# WHAT NEEDS TO BE DONE:
After locating the line with "Open the ISO" in the data that follows, return it and every later line exactly, up to and including the line with "Image resolution: width=608".

# GIVEN ENTRIES:
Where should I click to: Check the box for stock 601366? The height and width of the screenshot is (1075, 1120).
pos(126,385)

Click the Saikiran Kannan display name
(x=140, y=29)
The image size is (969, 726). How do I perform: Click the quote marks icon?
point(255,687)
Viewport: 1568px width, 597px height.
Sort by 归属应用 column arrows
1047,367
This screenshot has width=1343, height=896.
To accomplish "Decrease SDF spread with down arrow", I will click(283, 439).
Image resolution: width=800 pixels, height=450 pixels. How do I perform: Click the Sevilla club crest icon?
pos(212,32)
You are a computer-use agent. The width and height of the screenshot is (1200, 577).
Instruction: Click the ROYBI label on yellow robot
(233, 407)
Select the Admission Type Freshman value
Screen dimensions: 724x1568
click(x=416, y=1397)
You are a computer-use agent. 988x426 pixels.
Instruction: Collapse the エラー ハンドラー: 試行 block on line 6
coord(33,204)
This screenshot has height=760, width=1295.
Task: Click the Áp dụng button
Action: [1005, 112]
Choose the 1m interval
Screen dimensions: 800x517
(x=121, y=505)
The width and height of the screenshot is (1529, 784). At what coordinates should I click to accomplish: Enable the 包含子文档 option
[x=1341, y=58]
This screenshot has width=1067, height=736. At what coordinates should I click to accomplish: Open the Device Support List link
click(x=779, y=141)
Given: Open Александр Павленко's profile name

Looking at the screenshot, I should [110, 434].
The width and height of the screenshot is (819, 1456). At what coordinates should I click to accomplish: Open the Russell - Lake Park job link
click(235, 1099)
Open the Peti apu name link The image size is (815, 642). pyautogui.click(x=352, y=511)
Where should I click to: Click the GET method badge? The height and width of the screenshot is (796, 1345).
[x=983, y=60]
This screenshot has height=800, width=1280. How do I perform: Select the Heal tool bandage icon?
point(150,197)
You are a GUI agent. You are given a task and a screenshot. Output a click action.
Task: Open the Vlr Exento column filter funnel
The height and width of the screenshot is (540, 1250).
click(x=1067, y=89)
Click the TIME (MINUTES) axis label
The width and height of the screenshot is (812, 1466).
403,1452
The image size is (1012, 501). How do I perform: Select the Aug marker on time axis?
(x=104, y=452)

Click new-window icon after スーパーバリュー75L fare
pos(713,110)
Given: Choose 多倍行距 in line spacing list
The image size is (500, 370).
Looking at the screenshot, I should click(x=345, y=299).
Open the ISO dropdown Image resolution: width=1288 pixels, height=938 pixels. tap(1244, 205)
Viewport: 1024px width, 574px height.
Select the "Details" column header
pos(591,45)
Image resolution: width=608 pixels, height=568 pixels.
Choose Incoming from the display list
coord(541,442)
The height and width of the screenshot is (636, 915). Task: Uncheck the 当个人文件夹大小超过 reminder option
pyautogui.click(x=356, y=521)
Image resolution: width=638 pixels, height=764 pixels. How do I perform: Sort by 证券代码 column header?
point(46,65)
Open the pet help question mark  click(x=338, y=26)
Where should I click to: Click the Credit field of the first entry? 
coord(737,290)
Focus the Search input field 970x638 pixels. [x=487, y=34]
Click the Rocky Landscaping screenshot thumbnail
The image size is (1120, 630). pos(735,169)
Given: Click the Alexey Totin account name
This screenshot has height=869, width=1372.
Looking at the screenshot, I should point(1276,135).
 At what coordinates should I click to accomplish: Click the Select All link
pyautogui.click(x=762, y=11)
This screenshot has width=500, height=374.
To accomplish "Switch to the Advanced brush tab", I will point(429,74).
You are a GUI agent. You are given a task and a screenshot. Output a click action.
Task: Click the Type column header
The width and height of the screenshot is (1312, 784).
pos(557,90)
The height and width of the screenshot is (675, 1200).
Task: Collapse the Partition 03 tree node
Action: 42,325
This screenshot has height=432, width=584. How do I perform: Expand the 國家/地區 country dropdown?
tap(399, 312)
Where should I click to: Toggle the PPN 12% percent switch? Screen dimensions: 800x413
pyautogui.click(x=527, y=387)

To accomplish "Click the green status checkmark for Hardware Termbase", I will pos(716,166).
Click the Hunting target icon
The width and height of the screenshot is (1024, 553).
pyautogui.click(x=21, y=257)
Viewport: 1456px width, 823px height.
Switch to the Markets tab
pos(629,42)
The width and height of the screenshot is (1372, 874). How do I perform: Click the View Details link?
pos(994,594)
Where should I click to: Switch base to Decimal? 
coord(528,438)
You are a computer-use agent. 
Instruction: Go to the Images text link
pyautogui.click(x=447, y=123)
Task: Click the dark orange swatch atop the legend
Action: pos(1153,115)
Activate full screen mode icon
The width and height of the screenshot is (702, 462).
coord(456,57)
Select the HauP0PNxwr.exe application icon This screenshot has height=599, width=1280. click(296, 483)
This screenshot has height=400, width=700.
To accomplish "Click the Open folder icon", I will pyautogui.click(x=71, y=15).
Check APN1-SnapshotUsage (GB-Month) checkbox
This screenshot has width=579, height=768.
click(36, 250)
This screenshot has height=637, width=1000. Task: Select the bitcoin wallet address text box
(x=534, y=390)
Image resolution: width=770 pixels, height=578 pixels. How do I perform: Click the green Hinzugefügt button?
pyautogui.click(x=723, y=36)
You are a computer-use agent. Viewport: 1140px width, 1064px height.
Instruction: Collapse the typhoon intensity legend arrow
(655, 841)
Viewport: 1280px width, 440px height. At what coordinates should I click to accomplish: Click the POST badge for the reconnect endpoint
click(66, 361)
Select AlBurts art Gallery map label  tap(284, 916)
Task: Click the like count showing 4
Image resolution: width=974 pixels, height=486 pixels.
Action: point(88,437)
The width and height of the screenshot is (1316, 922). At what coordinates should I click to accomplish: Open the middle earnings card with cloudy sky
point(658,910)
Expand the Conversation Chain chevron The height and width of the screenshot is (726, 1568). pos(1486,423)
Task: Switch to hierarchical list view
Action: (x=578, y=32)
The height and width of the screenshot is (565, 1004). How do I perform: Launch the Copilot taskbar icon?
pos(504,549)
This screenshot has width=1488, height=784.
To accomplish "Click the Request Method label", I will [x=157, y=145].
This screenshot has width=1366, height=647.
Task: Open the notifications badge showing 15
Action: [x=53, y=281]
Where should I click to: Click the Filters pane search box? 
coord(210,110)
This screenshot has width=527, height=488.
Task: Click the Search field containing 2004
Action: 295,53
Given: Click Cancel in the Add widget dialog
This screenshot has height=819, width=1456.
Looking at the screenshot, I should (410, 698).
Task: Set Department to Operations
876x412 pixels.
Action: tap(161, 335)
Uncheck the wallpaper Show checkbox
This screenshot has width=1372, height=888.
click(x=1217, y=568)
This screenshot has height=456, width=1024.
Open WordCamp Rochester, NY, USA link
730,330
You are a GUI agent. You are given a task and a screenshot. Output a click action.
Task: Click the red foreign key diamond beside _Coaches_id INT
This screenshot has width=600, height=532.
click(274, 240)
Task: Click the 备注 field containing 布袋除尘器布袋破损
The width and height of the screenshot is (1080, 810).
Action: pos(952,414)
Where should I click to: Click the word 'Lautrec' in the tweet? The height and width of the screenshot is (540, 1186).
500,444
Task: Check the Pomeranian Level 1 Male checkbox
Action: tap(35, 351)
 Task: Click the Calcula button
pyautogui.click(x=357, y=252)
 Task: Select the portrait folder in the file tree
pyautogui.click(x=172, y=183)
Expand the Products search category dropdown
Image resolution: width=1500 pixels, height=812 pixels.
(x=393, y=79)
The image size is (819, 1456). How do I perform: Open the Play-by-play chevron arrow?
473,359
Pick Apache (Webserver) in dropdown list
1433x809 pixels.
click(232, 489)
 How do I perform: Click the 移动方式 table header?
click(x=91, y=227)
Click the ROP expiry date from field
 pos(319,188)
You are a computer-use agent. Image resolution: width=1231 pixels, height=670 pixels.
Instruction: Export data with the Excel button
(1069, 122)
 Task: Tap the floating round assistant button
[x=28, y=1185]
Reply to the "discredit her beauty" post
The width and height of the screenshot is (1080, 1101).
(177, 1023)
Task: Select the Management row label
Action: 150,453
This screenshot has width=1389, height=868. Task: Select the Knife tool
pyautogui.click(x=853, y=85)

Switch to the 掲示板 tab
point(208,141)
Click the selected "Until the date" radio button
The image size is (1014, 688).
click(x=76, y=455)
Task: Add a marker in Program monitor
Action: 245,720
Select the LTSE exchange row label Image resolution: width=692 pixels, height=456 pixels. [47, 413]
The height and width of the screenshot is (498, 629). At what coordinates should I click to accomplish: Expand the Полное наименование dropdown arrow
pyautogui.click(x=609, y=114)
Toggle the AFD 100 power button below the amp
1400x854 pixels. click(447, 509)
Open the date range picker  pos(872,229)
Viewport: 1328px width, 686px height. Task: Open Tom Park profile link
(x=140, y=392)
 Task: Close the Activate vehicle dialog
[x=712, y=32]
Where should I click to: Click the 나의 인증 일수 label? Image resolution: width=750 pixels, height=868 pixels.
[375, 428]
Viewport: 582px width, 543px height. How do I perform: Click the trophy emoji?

# REPLY TO THE TASK:
Open the ISO dropdown Image resolution: width=1288 pixels, height=938 pixels. tap(1244, 205)
Viewport: 1024px width, 574px height.
Select the "Details" column header
pos(591,45)
Image resolution: width=608 pixels, height=568 pixels.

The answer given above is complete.